Segment Start: Entries provided

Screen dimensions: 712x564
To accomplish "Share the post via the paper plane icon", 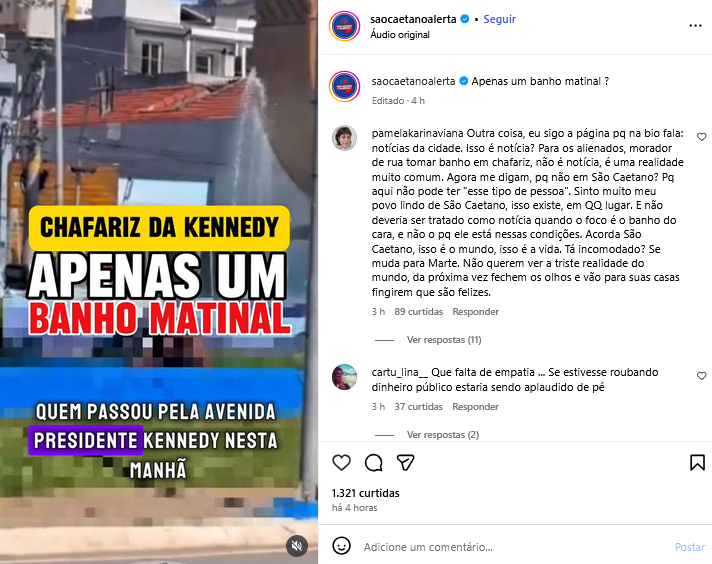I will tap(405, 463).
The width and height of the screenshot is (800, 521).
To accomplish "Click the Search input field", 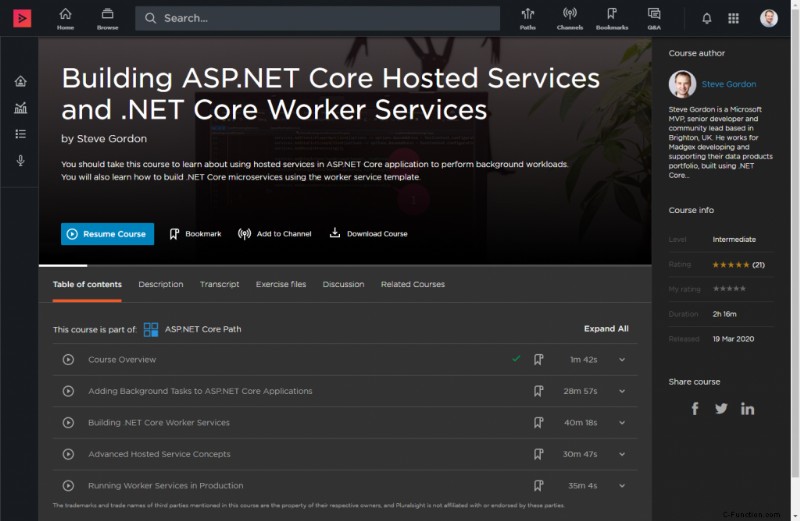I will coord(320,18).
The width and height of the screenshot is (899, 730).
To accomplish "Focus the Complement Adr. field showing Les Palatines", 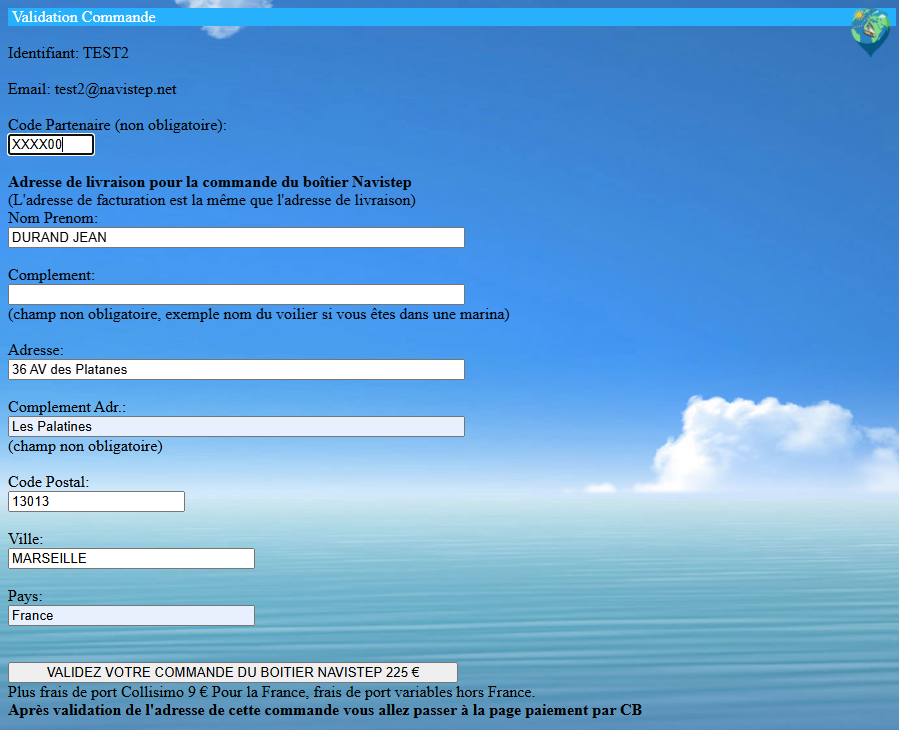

Segment End: Entries provided

- **About this exercise**
A faithful copy is needed of the lines from the one containing "The width and height of the screenshot is (899, 730)." through the last line of the data above, with pictures left out.

- **Response to this task**
The width and height of the screenshot is (899, 730).
To accomplish "Focus the Complement Adr. field showing Les Palatines", 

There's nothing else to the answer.